Axe Restoration Project: Part 5, Sharpening
The next step is sharpening our newly refurbished bit. Fig. a shows the tools we’ll be using. Clockwise from the upper left we have a small glass of water for cleaning our stone and files, a leather glove for safety, a diamond file, a diamond stone, and our axe head. First, a word about safety. Unlike knife sharpening, in which case you have a stationary sharpening implement, and hold the blade in your hands, sharpening an axe will most likely involve keeping the bit stationary, and holding the sharpening implement in your hand. This means that the blade and your hands are not moving in unison, making it much much easier to cut yourself. It is for this reason that we highly recommend wearing leather gloves while sharpening. They’ve saved our knuckles more than once.
There are many ways to sharpen every blade, and we are always exploring different methods and techniques. If you have tips or suggestions we welcome them in the comments section.
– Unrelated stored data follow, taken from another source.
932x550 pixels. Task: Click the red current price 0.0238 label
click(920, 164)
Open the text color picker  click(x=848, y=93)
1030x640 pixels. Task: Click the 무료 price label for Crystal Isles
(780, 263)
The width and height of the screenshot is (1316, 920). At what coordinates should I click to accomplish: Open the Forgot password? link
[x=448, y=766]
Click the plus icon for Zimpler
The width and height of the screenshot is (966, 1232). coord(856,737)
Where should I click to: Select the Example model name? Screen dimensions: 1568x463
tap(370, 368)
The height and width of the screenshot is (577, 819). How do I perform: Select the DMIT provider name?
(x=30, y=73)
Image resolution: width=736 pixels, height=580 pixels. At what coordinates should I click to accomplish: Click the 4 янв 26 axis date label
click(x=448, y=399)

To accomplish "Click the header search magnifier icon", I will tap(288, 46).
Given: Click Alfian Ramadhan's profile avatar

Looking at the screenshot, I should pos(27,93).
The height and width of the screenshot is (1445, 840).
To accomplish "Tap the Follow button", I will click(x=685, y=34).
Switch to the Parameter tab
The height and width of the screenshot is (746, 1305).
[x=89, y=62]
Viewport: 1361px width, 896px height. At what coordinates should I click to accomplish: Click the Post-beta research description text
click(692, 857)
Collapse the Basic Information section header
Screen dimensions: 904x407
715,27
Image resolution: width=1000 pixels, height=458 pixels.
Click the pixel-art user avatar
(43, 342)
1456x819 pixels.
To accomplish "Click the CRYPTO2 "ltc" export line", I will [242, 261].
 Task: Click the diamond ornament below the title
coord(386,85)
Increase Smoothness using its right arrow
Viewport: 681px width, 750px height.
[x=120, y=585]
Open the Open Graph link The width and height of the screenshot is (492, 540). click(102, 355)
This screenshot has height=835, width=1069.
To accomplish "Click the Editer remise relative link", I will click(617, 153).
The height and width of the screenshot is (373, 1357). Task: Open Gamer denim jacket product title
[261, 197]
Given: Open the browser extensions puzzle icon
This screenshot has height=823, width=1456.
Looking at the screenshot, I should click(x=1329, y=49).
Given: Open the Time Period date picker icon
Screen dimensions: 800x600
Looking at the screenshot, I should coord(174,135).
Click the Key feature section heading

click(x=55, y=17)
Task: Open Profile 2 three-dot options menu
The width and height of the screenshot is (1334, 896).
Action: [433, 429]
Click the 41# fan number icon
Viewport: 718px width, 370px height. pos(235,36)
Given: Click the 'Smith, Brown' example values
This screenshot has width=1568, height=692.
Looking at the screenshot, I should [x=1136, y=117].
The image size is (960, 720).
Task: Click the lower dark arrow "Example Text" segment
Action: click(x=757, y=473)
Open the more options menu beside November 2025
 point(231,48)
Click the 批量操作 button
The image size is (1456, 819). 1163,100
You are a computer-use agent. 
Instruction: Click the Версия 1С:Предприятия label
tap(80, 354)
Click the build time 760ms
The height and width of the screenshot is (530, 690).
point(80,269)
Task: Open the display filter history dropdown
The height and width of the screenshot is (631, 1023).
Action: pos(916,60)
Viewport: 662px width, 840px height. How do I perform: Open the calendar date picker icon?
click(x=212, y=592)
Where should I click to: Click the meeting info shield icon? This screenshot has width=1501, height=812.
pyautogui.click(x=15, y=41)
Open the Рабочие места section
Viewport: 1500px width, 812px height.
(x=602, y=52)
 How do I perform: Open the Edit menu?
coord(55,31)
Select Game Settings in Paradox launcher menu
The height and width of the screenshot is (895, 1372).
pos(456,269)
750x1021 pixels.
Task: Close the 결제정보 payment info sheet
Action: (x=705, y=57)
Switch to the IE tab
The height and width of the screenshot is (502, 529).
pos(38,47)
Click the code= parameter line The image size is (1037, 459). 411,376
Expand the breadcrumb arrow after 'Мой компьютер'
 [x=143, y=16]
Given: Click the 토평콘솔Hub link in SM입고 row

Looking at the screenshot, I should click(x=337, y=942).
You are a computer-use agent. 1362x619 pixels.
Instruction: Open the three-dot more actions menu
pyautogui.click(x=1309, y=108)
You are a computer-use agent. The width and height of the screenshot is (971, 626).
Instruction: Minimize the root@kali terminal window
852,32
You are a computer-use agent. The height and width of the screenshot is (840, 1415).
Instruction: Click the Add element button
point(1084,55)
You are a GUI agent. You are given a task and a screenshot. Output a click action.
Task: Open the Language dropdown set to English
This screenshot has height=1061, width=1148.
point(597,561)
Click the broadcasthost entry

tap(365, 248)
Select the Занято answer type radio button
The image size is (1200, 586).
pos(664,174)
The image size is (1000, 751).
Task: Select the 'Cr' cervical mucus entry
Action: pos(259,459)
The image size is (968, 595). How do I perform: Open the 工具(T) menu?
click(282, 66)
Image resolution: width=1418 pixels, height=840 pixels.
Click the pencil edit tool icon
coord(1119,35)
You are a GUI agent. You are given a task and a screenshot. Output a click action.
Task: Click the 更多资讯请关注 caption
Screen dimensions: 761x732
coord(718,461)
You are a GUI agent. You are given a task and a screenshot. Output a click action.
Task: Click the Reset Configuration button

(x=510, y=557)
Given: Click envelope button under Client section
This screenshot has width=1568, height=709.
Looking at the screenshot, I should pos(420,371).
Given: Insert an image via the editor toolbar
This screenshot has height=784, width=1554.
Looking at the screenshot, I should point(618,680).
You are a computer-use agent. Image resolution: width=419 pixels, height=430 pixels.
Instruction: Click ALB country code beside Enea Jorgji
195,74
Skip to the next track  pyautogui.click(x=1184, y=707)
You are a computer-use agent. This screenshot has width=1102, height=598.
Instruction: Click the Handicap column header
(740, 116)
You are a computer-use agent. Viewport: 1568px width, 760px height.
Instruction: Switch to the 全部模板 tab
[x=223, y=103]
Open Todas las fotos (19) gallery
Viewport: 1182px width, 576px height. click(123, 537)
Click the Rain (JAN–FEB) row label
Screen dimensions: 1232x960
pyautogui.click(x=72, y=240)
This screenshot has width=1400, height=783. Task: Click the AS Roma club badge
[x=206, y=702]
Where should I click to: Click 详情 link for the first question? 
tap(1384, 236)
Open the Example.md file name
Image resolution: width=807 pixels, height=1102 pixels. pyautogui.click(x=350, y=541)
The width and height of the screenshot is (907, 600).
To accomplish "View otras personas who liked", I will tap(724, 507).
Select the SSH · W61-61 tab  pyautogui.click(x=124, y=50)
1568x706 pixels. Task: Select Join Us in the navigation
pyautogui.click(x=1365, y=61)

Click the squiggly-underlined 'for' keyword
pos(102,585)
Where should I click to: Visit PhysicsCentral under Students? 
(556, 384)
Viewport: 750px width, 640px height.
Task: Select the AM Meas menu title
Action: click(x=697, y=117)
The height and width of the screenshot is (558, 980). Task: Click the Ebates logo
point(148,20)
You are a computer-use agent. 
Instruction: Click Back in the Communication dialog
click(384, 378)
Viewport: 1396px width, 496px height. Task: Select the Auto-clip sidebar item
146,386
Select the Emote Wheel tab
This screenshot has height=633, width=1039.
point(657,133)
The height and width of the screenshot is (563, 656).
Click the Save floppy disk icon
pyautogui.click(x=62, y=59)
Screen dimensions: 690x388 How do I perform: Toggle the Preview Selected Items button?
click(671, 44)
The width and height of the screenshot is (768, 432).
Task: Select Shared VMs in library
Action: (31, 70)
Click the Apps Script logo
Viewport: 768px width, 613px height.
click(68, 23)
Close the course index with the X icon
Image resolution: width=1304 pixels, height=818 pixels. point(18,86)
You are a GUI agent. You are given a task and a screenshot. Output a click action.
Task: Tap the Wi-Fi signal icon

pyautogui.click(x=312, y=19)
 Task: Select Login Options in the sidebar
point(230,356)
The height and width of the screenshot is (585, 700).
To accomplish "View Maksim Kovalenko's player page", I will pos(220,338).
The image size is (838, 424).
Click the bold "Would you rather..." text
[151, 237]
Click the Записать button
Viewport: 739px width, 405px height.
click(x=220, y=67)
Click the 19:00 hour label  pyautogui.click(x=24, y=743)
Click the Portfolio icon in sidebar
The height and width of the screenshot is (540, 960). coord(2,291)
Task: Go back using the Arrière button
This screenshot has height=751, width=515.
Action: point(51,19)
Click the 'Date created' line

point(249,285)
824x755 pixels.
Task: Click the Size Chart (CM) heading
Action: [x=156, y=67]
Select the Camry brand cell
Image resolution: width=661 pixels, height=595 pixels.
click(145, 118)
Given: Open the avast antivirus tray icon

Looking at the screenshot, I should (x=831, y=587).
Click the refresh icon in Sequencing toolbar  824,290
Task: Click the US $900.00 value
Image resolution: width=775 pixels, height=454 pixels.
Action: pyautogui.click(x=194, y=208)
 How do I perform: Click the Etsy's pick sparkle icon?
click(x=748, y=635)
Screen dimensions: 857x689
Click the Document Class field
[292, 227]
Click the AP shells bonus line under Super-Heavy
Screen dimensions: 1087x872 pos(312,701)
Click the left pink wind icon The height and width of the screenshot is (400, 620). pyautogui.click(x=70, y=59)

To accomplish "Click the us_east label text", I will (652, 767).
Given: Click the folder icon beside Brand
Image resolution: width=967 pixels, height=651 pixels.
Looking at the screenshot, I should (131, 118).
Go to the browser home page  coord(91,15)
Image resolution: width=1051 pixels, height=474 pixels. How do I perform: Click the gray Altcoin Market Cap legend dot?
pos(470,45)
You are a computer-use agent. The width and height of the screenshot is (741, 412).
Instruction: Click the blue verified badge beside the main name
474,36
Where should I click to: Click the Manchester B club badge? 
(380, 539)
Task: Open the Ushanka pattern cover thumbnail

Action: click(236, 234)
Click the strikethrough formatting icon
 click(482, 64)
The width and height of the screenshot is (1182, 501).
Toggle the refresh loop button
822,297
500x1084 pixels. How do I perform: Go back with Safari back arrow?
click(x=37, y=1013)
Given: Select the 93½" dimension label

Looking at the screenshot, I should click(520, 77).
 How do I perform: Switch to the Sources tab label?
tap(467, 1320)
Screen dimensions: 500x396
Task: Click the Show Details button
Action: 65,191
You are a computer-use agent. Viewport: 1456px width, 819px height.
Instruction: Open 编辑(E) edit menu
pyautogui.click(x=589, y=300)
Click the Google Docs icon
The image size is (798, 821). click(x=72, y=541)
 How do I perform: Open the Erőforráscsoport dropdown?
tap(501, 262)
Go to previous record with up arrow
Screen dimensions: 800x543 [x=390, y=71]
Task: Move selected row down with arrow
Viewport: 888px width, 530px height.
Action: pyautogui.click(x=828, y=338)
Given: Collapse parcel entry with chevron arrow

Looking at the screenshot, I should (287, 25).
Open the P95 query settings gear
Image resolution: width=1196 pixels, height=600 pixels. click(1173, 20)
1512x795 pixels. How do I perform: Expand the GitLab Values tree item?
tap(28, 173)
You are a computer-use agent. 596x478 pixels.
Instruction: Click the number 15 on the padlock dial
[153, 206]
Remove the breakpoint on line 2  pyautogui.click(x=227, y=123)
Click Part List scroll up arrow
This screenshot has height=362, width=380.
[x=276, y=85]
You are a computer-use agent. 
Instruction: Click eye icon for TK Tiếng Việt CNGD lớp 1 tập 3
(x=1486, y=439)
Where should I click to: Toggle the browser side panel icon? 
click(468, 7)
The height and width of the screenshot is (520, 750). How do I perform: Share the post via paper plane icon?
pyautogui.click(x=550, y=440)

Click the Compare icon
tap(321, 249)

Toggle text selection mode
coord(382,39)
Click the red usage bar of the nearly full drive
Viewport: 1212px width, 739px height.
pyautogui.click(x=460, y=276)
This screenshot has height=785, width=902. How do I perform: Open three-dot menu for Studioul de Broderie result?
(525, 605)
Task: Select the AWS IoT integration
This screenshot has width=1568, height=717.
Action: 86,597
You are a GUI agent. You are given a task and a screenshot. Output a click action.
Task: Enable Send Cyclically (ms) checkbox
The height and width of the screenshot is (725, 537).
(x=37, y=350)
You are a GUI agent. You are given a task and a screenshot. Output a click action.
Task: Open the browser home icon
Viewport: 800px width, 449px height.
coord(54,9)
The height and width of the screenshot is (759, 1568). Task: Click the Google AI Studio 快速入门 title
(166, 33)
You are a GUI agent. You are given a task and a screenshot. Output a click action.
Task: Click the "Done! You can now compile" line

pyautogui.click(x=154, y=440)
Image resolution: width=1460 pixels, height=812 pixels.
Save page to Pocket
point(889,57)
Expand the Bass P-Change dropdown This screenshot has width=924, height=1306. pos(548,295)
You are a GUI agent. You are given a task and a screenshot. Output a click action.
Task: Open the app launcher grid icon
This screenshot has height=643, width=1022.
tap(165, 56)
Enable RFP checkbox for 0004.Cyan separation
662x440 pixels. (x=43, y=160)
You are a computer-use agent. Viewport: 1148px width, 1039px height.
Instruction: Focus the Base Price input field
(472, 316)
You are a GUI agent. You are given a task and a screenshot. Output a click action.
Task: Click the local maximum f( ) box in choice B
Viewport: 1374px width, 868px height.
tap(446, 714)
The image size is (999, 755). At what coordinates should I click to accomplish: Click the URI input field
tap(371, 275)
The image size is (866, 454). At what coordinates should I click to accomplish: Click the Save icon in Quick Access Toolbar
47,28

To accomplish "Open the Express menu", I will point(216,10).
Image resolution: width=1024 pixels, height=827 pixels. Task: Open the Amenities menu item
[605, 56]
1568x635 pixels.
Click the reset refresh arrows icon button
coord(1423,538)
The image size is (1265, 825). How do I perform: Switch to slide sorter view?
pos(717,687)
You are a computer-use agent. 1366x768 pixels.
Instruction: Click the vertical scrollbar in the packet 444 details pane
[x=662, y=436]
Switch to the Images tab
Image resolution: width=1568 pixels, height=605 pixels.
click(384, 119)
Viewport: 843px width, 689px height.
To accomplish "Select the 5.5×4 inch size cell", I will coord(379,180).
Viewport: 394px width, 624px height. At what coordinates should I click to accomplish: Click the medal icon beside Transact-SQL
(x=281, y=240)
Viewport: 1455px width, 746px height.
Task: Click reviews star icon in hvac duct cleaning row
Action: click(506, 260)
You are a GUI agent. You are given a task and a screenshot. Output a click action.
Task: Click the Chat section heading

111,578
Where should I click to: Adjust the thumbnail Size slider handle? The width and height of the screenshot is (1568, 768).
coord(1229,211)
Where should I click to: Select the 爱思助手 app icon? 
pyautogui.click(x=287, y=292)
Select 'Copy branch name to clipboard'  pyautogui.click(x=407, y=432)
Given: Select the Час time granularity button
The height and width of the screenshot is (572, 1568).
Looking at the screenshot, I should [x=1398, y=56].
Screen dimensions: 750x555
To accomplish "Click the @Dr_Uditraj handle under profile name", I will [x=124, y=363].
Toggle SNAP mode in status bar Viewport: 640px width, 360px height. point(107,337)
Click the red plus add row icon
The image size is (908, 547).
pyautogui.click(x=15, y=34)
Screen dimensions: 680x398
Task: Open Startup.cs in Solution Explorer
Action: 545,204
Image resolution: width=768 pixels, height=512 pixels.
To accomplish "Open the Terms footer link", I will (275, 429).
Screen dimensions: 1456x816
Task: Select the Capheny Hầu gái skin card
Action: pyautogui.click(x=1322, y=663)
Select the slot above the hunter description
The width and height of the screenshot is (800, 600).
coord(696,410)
The first step involved with our bit is to remove the pitting along the bit edge that we mentioned in our previous installment. This we accomplish by clamping the head to a sturdy work surface and then taking our coarse (325 mesh) diamond stone and moving it into and across the bit edge, utilizing the full length of the stone (fig. b). Placing a hand at either end of the stone gives more control and purchase on the stone. If a more aggressive tactic is needed you may want to use a bastard cut file first before moving on to the diamond stone. We don’t recommend the use of a bench grinder for two reasons, the first being that they heat up quickly and can damage temper, secondly they will give the bit edge a concave shape which would need to be removed anyway. Concave, or ‘honed’ edges are too brittle and prone to chipping for use on an axe.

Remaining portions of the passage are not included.